Sunday, June 06, 2010

Martin Carthy / Jim Causely / Emily Portman

Bath Fringe Festival (Tent)
4 June

Martin Carthy wasn't allowed to do an encore. He had already sung all twenty four stanzas of Prince Heathen, including the twiddly bits between the verses. So the show had gone on 15 minutes longer than planned: any later and the tent might have lost its licence...

He also did Lochmaben Harper, which I'm sure I've never heard before, about a harper who makes one of those unwise bets that he can steal the king's favourite horse. He (Martin) claims that it is the most satisfying song in the repertoire. When you know as many songs as Martin Carthy you must have a lot of favourites. (The harper's wife comes up with a ruse to win the bet. Martin says it's always the musician's wife who has to think up a "plan B".)
He also does a lot of the old staples, of course, including the most spine-tingling version of the The Trees They Grow So High I've ever heard.

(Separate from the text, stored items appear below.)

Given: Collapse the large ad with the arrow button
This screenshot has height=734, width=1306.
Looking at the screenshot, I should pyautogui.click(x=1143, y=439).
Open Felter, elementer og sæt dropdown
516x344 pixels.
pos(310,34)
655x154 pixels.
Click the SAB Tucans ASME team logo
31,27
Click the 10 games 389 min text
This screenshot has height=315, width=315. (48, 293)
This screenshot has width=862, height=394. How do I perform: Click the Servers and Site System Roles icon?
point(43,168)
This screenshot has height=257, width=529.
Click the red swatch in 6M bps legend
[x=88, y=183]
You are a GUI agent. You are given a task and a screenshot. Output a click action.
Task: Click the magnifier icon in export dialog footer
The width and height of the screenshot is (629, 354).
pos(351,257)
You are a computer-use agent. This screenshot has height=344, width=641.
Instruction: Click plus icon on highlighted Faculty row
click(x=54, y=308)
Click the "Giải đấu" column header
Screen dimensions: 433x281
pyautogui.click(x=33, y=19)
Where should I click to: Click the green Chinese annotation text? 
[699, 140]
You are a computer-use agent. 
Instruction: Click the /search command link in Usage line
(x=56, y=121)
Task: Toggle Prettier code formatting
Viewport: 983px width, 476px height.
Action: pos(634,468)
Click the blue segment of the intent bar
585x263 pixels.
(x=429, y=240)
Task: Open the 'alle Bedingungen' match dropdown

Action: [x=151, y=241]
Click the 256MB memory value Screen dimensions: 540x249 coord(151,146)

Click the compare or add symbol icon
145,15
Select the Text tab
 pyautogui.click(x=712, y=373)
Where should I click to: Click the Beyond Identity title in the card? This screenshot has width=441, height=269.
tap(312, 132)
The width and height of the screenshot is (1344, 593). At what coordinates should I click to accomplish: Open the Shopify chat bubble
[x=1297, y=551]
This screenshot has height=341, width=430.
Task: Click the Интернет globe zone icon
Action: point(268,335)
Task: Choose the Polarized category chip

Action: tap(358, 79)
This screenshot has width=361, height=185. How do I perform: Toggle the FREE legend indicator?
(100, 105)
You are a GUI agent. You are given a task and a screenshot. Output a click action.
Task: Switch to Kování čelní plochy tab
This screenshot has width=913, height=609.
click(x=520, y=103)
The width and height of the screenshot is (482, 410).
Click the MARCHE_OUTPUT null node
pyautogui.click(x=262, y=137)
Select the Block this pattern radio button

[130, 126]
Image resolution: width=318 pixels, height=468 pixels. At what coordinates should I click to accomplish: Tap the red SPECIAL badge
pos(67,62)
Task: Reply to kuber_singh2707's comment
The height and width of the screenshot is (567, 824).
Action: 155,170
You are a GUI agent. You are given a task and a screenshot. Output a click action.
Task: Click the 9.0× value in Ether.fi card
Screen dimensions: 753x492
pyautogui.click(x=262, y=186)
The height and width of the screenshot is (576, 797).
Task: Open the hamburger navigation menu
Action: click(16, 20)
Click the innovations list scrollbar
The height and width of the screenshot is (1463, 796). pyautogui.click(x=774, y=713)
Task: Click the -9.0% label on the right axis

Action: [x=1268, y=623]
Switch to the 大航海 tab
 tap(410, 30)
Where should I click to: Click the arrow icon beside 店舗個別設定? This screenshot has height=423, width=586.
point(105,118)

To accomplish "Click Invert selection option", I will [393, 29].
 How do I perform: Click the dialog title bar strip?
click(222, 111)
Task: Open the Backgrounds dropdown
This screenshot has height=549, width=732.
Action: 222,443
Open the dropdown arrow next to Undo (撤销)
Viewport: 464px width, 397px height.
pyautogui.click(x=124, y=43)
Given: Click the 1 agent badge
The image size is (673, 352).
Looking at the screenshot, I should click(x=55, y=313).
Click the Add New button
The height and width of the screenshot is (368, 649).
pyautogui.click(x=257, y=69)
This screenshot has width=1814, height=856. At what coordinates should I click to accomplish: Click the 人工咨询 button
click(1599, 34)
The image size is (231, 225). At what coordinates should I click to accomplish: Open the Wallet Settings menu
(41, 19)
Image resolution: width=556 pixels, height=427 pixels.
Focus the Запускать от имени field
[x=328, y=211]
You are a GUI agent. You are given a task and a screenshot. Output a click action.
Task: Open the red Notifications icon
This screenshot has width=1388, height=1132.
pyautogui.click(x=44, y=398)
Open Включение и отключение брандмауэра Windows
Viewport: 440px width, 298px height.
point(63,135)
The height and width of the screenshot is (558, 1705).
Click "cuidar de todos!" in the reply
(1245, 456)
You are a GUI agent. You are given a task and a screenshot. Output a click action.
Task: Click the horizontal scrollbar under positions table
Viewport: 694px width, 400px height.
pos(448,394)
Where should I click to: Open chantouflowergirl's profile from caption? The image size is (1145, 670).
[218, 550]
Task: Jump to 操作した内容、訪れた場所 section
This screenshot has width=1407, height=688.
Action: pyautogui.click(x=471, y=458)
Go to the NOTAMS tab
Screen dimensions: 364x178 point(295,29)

Jim Causely is notably less silly without Mawkin to banter with, but these things are relative: the set includes a song about a ferret to the tune of My Grandfather's Clock! (And Snow White and the Seven Dwarves, of course.)
His accordian playing is pretty good. There's a poetic vibe to the set. He sings a version of a Dylan Thomas poem about looking for "long linbed summer girls" on the beach. (
"If I tell you who it's by, you'll say "meh, Streets of London"). He also does his own rendition of
"All Souls Day" by Charles Causely, of whom he turns out to be a distant relation.

Emily Portman, who I've never heard before or of, sang a lot of down tempo songs of her own, cleverly and obliquely inspired by fairy tales. They were very dense and I'd like to hear them again. I enjoyed the
jolly traditional number about wife beating ("He put the salt-hide on her back / Hide woman hide /He beat her blue, he beat her black / That'll lay down your pride"). I'm not sure we actually needed the additional verse in which the man gets his comeuppance: we could probably have taken it for granted that the singer didn't approve of domestic violence. She finishes with a Lal Waterson song in which Martin Carthy joins her. Isn't it lovely that such a senior performer will play guitar for the relative newcomers who are supporting him?

As a result of the lady spending quite such a long time refusing to cry when the heathen dog tells her to, I missed the last train back to Bristol and had to sit on Bath Station until 1.15 AM. Worth it, though, definitely worth it.